Jan. 1 Merchandise inventory $144,200

Jan. 1–Feb. 7 Purchases (net) 40,000
Jan. 1–Feb. 7 Sales (net) 70,000
Estimated gross profit rate 40%

Estimated merchandise inventory destroyed:

To estimate the merchandise inventory destroyed, we can use the gross profit method. The gross profit method estimates the cost of goods sold (COGS) by multiplying the net sales by the gross profit rate. Then, we can calculate the estimated merchandise inventory by subtracting the estimated COGS from the cost of goods available for sale.
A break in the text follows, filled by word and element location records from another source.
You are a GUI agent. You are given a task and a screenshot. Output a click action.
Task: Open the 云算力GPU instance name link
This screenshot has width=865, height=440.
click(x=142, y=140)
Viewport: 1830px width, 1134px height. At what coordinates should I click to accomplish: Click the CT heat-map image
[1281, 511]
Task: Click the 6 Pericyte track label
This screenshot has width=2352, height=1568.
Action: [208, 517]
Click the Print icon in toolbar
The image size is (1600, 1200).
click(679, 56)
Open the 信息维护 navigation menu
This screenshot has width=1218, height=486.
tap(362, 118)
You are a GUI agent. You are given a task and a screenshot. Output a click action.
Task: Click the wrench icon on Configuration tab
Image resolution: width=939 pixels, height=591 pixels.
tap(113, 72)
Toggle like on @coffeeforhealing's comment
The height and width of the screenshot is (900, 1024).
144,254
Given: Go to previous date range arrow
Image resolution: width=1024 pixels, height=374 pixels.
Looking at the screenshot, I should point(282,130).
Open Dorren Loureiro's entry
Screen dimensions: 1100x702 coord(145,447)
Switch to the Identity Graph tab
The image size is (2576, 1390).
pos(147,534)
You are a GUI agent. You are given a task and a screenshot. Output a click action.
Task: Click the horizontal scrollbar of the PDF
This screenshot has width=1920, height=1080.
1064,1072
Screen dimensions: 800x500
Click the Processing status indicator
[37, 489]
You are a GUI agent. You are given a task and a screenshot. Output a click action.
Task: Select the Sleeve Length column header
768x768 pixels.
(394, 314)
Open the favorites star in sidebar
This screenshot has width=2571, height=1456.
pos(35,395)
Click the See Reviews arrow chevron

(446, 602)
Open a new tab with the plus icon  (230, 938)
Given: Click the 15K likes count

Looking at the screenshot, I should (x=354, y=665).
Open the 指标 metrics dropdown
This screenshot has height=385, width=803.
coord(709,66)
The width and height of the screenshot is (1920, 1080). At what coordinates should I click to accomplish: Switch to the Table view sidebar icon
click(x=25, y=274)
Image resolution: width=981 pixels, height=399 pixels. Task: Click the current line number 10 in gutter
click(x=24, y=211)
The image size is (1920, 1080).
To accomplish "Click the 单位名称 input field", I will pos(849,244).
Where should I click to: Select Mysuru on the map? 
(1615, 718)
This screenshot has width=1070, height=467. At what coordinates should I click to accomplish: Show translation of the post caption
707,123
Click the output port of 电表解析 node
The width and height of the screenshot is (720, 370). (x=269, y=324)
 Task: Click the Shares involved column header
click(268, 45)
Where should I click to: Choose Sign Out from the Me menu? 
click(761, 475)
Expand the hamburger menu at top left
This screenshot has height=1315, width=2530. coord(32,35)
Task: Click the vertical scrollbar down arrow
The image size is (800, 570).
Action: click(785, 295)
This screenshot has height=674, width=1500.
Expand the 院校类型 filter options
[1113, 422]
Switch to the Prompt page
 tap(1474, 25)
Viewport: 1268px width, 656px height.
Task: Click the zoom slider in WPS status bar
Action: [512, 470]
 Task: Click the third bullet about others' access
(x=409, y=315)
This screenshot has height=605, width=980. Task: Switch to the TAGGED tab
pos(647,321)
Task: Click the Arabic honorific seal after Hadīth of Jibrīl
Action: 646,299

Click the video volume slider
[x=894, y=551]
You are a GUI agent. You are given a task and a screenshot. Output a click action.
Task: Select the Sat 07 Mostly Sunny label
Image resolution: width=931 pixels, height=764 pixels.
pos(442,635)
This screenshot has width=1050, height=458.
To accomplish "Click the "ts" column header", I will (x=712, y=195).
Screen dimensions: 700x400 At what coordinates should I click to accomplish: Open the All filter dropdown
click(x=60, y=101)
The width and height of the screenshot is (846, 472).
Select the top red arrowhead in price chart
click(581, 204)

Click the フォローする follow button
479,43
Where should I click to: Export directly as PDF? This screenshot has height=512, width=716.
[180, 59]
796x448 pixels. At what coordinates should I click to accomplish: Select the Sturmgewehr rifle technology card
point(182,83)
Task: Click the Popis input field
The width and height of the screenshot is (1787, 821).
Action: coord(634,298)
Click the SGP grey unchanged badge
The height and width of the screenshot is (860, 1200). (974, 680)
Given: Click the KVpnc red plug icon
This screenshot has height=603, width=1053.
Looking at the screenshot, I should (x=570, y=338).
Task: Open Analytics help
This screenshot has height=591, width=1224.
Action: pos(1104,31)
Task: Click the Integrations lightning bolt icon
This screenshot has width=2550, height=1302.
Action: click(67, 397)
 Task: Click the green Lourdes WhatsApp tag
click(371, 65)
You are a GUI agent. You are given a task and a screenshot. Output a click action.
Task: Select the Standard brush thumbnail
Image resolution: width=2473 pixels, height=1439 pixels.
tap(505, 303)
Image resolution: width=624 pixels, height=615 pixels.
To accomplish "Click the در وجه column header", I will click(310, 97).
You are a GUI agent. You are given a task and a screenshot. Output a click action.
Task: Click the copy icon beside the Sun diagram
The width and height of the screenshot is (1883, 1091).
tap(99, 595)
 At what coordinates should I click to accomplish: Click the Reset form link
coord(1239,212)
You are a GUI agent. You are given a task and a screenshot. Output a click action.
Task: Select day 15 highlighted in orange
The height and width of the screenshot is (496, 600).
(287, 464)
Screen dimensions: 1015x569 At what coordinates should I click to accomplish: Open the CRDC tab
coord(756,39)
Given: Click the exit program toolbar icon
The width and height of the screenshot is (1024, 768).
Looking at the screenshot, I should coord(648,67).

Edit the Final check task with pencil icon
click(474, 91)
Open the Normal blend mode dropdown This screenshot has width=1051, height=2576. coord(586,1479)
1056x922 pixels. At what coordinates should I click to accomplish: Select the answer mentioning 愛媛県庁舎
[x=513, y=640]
First, let's calculate the estimated COGS:
Net sales (Jan. 1 - Feb. 7) = $70,000
Gross profit rate = 40%
Estimated COGS = Net sales * Gross profit rate
Estimated COGS = $70,000 * 40% = $28,000

Next, let's calculate the cost of goods available for sale:
Cost of goods available for sale = Beginning inventory + Purchases
Cost of goods available for sale = $144,200 + $40,000 = $184,200

Now, we can calculate the estimated merchandise inventory destroyed:
Estimated merchandise inventory destroyed = Cost of goods available for sale - Estimated COGS
Estimated merchandise inventory destroyed = $184,200 - $28,000 = $156,200

Therefore, the estimated merchandise inventory destroyed is $156,200.